La mujer de la segunda foto, Samantha Kent, era de Chelsea. No se había presentado al trabajo en el IHOP de la carretera 1 el día 15 de marzo. Samantha Kent esbozaba una sonrisa triste, que dejaba los dientes al descubierto, y era de la misma edad que Tara Hardy. Pero Samantha era una gran aficionada a los tatuajes. Se había hecho seis, y aunque Darby no vio ninguno en la foto, la descripción de todos ellos aparecía en forma de lista.
Darby pensó que ambas mujeres poseían el mismo aire desesperado que Stacey. Podías ver en sus ojos esa necesidad insondable de atención y cariño. Las dos eran rubias, como la mujer del bosque.
—Podría ser Samantha Kent —dijo Darby—. No, espere, no puede ser ella.
—¿Por qué no?
—Porque aquí dice que lleva más de un mes desaparecida.
—Mírale la cara.
Darby dedicó unos instantes a examinar la fotografía.
—La mujer que vi tenía la cara delgada y llevaba el pelo muy largo —dijo ella—. La cara de Samantha Kent es redonda y tiene el pelo corto.
—Pero se parecen.
—Un poco. —Darby le devolvió la carpeta y se frotó las manos sobre los tejanos—. ¿Qué ha sido de ella?
—No lo sabemos. —Manning le dio una tarjeta—. Si recuerdas algo más, un detalle, por nimio que parezca, llámame a este número —le dijo—. Ha sido un placer conocerte, Darby.
Las pesadillas no desaparecieron hasta casi un mes más tarde. Durante el día, Darby apenas pensaba en lo sucedido en el bosque a menos que se cruzara con Stacey. Evitarla le estaba resultando bastante fácil: demasiado, a decir verdad, lo que venía a confirmar que nunca habían sido auténticas amigas.
—Stacey me ha dicho que lo siente —dijo Mel—. ¿Por qué no podemos volver a ser amigas?
Darby cerró su taquilla.
—Si quieres ser su amiga, allá tú. Pero yo he terminado con ella para siempre.
Una de las cosas que Darby tenía en común con su madre era el amor a la lectura. A veces, los sábados por la mañana, acompañaba a Sheila en sus incursiones a los mercadillos, y mientras su madre se entretenía regateando por el precio de alguna fruslería, Darby se dedicaba a buscar libros de bolsillo de segunda mano.
Su último hallazgo era una novela llamada Carrie. Le llamó la atención la portada: la cabeza de una chica flotando sobre una ciudad en llamas. Parecía de lo más guay.

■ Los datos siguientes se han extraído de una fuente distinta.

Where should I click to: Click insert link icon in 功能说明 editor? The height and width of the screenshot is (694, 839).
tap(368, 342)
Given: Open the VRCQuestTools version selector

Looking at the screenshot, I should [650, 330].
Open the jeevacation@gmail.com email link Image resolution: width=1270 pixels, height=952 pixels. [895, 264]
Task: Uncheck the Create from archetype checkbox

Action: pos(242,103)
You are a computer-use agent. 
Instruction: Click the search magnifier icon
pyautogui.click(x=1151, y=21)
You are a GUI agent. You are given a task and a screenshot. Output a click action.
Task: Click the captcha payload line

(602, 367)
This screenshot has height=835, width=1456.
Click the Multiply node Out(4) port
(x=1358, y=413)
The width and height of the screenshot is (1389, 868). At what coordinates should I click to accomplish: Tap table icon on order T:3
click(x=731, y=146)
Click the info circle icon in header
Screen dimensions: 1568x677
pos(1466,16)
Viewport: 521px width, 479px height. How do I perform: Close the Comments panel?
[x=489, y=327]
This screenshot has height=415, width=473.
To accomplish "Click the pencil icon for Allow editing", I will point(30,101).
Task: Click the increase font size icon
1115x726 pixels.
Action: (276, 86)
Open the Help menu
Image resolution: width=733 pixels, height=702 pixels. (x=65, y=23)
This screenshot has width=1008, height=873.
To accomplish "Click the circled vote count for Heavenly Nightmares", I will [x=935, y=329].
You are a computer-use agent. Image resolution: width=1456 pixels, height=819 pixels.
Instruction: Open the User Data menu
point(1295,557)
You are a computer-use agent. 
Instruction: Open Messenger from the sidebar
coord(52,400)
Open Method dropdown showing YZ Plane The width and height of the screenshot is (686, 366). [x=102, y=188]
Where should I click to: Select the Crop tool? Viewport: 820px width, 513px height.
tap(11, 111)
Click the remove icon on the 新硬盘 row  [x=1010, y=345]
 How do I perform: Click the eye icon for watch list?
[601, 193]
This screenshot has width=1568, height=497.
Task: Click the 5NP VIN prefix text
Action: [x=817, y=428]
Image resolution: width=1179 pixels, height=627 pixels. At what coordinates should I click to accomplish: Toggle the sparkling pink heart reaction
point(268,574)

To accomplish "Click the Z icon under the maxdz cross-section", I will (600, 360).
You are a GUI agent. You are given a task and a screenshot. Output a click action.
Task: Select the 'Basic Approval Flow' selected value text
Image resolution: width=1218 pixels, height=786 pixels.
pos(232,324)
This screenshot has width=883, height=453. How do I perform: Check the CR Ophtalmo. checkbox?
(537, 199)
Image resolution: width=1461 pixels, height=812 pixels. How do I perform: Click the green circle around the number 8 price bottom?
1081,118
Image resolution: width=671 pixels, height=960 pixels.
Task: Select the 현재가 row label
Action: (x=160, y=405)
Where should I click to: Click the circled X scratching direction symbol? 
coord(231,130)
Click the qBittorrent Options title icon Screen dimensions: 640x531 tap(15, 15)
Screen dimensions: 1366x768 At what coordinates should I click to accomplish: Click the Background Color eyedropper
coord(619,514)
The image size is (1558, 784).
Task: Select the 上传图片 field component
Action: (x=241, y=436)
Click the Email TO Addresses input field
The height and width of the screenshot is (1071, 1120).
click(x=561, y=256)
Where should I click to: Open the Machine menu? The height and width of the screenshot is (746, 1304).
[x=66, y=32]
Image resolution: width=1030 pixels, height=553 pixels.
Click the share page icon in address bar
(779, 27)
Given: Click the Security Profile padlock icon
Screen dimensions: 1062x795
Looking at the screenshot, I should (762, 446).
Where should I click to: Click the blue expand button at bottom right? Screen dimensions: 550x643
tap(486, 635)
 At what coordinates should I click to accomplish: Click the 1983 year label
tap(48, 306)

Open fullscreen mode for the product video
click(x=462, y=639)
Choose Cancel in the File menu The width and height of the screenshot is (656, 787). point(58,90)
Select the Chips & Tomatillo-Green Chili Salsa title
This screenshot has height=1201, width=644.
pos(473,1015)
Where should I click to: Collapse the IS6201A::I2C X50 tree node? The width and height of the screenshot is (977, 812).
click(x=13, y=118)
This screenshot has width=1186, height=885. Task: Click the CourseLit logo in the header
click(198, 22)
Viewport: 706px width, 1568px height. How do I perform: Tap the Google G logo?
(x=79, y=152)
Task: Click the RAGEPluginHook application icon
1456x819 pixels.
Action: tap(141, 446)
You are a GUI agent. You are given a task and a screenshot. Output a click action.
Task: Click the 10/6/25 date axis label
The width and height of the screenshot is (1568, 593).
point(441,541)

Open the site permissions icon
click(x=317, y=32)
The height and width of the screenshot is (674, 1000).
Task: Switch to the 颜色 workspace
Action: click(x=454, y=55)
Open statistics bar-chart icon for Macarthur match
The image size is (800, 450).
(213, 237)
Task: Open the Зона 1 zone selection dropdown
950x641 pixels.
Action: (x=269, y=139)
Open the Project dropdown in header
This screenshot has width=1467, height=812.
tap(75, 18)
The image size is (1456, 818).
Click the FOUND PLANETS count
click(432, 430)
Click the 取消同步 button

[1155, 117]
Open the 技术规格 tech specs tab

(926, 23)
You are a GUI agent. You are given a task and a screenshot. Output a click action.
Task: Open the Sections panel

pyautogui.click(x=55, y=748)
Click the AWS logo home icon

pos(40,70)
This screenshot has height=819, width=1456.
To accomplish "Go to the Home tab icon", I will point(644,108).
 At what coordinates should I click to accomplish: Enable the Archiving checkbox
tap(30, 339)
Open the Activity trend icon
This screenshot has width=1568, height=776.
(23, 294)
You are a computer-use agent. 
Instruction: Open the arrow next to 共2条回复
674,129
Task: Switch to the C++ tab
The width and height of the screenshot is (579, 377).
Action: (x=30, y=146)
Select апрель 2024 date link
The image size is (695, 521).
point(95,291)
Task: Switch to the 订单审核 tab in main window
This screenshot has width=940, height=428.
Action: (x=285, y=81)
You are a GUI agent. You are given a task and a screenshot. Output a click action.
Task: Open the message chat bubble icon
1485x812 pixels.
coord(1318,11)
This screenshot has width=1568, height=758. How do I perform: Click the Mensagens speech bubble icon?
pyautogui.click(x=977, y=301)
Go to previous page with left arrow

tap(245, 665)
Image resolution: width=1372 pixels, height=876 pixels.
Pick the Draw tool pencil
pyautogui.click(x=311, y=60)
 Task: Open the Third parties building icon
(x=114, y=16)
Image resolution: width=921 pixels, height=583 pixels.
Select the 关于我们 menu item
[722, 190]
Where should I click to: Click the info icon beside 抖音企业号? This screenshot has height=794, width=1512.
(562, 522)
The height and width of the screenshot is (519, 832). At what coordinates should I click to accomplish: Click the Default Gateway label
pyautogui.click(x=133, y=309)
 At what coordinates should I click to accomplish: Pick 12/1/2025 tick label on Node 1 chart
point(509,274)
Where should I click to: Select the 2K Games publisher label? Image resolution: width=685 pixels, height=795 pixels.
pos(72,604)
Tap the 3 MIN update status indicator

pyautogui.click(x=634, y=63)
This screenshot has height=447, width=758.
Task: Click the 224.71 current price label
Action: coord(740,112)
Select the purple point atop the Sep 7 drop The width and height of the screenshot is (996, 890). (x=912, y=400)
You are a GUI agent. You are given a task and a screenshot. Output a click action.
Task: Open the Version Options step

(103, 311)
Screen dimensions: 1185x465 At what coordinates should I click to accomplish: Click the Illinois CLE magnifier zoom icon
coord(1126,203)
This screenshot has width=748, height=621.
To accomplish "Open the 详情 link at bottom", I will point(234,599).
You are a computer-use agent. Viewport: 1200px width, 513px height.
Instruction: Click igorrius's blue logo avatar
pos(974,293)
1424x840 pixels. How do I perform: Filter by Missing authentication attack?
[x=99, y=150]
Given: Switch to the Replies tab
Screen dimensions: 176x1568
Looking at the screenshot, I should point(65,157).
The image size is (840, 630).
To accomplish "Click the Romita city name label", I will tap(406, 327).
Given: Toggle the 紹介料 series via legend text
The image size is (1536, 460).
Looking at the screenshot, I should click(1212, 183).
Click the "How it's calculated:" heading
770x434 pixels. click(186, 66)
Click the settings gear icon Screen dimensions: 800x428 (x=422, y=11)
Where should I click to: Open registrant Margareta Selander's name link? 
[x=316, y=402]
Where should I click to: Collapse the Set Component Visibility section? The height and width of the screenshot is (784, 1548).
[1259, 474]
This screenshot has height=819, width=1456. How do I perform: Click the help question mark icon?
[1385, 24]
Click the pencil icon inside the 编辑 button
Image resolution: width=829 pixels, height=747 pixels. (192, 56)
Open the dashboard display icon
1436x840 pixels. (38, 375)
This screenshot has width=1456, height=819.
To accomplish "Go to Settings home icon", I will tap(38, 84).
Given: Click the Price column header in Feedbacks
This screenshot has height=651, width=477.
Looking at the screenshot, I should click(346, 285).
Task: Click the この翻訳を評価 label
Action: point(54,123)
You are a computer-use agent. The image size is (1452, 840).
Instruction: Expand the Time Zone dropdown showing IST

Darby estaba tumbada en la cama, enfrascada en la lectura del capítulo en que Carrie se prepara para ir al baile (la ocasión elegida por los alumnos más populares del instituto para gastarle una broma cruel), cuando el aparato de música del salón se puso en marcha y la penetrante voz de Frank Sinatra entonó Come Fly with Me. Sheila había llegado.
Darby miró el reloj de su mesita de noche. Eran casi las ocho y media. No esperaba a su madre hasta al menos las once. Sheila debía de haber salido antes del trabajo.
«¿Y si no es mamá? —pensó Darby—. ¿Y si el hombre del bosque está aquí abajo?»
No. Esto era culpa de aquel maldito Stephen King, que le estaba jugando una mala pasada. Era su madre quien estaba abajo, no el individuo del bosque; Darby podía comprobarlo con sólo recorrer el pasillo que conducía al dormitorio de su madre y mirar por la ventana, desde donde vería el coche de Sheila aparcado enfrente de casa.
Darby dobló la página y salió al pasillo. Apoyó la mano en la barandilla y se asomó.
Había una luz tenue encendida, procedente del salón: tenía que ser la lamparita que había junto al aparato de música. Las luces de la cocina estaban apagadas. ¿Las había apagado ella al subir? No se acordaba. Sheila siempre se estaba quejando de que su hija dejara las luces encendidas sin necesidad, repetía que no se mataba a hacer horas extra para costear los estudios de los hijos del director de la compañía eléctrica…
Una mano enguantada agarró la barandilla al final de la escalera.